Collected data entries
═══
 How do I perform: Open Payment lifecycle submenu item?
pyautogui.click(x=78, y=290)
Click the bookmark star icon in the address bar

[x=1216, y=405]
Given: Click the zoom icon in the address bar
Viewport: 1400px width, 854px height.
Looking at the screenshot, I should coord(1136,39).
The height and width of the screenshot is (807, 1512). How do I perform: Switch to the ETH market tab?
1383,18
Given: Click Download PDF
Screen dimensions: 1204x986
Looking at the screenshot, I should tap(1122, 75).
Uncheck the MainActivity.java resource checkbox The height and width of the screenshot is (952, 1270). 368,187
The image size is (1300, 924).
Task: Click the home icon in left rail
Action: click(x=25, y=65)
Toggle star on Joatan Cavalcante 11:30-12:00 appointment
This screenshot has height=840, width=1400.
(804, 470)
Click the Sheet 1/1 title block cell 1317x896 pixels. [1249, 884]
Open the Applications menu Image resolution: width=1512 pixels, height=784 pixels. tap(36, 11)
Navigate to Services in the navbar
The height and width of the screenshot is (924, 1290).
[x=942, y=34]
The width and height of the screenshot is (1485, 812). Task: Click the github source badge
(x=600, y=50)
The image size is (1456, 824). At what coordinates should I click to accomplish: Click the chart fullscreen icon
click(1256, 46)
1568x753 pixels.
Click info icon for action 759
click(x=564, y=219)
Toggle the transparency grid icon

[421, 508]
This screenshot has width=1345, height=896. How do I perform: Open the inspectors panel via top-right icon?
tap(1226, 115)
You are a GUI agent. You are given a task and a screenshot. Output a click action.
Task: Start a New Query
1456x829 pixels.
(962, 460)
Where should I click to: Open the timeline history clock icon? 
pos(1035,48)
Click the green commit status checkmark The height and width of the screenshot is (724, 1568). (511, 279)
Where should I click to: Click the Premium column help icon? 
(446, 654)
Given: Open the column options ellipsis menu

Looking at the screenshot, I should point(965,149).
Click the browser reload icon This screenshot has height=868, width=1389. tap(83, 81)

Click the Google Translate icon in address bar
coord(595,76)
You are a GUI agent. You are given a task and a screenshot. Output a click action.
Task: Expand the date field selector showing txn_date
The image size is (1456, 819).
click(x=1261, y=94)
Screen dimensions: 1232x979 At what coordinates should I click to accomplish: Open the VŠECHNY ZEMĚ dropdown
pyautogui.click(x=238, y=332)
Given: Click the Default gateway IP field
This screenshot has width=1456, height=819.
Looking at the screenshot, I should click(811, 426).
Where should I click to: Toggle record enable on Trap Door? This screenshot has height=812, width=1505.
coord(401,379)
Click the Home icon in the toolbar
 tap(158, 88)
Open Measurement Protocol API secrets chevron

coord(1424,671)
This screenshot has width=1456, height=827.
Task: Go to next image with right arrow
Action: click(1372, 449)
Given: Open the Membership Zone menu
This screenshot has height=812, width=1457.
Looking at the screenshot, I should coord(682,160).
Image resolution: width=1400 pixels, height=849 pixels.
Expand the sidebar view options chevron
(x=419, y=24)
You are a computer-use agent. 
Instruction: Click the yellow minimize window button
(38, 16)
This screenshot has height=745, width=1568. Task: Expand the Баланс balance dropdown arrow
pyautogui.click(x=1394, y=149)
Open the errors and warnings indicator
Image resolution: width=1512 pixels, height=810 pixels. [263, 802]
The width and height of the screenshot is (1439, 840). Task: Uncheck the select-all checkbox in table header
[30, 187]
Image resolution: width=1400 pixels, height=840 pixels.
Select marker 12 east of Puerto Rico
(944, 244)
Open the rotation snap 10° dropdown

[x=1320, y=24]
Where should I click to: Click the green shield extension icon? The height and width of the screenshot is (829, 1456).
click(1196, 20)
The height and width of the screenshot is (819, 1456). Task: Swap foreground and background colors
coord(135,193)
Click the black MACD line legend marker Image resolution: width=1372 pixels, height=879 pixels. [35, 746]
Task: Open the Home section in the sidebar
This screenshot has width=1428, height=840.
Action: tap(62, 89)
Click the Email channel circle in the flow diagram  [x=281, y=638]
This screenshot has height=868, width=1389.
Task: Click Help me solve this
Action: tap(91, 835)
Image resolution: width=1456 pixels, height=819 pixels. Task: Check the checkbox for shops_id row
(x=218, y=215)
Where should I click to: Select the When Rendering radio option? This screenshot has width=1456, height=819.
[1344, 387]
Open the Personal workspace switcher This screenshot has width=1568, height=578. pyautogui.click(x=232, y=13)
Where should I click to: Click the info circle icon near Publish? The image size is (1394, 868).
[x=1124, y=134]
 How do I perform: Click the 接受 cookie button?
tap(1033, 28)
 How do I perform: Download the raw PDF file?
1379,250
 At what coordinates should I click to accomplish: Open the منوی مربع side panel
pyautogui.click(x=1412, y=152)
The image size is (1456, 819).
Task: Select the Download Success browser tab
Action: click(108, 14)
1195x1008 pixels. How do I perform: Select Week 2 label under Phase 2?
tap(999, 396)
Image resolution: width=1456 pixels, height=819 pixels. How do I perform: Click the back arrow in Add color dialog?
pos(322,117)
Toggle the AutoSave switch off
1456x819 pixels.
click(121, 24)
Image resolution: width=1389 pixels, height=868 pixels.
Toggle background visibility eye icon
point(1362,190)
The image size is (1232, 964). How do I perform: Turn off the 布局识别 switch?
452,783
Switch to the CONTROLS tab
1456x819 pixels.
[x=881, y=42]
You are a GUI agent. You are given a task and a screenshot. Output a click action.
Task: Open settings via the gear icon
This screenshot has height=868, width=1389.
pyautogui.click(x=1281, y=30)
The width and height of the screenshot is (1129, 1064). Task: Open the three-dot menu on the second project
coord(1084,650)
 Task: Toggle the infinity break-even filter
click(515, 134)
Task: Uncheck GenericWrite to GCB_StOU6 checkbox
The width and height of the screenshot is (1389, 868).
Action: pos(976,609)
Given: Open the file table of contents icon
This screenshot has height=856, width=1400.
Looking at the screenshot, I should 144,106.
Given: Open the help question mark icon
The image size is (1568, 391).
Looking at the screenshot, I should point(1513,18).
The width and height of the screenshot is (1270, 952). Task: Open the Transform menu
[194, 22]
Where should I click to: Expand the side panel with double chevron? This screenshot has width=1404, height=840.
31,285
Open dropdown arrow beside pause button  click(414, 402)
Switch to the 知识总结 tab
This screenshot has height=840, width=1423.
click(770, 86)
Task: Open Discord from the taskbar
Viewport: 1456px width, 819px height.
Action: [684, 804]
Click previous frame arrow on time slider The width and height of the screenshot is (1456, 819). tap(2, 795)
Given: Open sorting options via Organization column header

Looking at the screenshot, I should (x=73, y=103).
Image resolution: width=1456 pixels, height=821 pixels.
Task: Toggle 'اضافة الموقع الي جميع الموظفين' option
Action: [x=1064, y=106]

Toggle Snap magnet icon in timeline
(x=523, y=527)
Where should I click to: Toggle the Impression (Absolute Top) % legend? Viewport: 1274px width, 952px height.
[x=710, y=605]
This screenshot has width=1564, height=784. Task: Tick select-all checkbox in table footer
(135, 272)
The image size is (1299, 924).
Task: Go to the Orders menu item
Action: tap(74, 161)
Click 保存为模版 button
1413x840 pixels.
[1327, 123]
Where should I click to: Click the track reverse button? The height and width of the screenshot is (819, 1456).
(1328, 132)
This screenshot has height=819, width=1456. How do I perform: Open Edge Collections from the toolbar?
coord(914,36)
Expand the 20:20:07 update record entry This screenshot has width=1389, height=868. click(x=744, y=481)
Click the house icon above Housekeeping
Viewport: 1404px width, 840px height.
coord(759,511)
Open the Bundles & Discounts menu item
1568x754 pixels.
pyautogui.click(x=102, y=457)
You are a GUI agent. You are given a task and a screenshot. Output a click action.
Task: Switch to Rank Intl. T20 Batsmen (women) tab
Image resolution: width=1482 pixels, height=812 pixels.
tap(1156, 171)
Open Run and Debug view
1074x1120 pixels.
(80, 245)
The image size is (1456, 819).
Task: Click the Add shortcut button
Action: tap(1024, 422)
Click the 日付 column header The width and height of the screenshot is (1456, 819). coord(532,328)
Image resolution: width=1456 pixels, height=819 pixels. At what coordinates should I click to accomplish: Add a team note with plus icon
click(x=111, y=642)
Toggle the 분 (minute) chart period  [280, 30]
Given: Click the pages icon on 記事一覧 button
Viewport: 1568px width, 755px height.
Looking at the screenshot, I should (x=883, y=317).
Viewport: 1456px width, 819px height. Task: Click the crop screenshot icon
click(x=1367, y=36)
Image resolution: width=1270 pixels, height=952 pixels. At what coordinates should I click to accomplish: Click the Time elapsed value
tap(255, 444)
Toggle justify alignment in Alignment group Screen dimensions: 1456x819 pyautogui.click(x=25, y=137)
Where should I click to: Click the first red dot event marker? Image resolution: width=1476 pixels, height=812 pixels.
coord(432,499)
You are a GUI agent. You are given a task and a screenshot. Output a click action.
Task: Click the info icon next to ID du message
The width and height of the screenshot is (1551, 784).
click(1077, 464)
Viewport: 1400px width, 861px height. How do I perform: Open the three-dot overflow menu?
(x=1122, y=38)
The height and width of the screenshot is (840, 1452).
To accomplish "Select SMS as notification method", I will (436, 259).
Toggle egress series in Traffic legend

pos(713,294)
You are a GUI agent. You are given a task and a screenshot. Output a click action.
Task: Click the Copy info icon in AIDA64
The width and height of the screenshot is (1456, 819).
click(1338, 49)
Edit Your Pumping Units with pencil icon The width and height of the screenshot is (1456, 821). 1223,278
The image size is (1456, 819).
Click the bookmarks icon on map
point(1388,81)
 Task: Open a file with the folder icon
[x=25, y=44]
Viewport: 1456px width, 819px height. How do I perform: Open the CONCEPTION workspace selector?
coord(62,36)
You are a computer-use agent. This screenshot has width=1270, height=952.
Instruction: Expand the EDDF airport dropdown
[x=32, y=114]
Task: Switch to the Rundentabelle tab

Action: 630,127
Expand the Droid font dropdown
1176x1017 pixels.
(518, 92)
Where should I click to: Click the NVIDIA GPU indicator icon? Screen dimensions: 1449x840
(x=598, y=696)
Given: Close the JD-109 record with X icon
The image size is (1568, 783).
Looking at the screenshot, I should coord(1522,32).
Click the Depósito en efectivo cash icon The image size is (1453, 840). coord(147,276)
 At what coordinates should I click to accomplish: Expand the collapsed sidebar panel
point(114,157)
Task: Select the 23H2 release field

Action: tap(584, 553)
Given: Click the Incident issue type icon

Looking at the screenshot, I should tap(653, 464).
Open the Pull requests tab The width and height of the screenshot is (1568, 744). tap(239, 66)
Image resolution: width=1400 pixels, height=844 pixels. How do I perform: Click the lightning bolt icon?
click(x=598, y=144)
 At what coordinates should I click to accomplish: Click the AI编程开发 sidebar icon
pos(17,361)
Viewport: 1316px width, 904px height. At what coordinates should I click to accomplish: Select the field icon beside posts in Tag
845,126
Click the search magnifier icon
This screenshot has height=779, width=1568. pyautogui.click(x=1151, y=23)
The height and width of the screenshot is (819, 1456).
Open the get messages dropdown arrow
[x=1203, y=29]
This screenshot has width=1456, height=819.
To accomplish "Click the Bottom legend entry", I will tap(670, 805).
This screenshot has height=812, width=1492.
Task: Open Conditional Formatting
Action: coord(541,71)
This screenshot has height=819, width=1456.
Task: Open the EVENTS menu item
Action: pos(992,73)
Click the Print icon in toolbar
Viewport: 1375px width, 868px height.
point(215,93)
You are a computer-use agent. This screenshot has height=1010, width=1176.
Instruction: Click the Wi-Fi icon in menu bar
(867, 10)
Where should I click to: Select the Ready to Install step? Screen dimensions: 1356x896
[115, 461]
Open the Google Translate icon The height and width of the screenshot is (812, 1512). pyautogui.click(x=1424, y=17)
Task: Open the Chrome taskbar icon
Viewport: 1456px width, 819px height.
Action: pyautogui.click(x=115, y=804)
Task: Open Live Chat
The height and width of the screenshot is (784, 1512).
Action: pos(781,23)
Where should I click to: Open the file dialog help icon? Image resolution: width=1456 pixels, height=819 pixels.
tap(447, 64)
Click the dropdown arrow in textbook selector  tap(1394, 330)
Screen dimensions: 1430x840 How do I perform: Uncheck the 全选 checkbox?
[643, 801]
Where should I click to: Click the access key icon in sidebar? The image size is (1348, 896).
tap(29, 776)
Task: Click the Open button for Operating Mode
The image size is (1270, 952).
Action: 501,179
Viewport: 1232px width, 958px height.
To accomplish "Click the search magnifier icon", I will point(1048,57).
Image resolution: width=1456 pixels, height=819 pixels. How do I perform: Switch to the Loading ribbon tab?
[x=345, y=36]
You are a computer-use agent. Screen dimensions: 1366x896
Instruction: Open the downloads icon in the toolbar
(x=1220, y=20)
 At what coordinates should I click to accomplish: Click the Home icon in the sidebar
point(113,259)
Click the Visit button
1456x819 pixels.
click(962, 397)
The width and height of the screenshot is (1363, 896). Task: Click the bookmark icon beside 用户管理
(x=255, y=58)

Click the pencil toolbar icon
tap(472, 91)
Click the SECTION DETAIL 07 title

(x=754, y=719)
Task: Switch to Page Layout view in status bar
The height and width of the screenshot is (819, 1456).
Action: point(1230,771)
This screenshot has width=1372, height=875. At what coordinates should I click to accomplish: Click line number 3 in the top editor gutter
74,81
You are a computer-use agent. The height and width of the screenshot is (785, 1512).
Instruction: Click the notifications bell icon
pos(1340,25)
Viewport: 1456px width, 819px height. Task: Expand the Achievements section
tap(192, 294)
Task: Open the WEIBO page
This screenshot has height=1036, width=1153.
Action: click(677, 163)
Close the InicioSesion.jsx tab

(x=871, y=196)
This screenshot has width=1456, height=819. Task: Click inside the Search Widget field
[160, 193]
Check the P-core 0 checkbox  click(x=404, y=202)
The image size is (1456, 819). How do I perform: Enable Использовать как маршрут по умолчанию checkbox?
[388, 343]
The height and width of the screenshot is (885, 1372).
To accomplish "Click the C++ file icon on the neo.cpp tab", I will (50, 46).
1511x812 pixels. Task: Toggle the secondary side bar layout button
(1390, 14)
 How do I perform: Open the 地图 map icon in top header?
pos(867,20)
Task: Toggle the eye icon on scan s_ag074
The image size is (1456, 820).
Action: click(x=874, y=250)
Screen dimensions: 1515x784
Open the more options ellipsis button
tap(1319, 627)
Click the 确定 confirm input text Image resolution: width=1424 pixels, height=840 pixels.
═══
REQUIRED WORK
Every line above from the line with "Where should I click to: Toggle the" to the line with "Task: Switch to Rank", inclusive, must be returned exactly; no other line belongs in the reply.

ANSWER TO THIS EXERCISE
Where should I click to: Toggle the Impression (Absolute Top) % legend? Viewport: 1274px width, 952px height.
[x=710, y=605]
This screenshot has width=1564, height=784. Task: Tick select-all checkbox in table footer
(135, 272)
The image size is (1299, 924).
Task: Go to the Orders menu item
Action: tap(74, 161)
Click 保存为模版 button
1413x840 pixels.
[1327, 123]
Where should I click to: Click the track reverse button? The height and width of the screenshot is (819, 1456).
(1328, 132)
This screenshot has height=819, width=1456. How do I perform: Open Edge Collections from the toolbar?
coord(914,36)
Expand the 20:20:07 update record entry This screenshot has width=1389, height=868. click(x=744, y=481)
Click the house icon above Housekeeping
Viewport: 1404px width, 840px height.
coord(759,511)
Open the Bundles & Discounts menu item
1568x754 pixels.
pyautogui.click(x=102, y=457)
You are a GUI agent. You are given a task and a screenshot. Output a click action.
Task: Switch to Rank Intl. T20 Batsmen (women) tab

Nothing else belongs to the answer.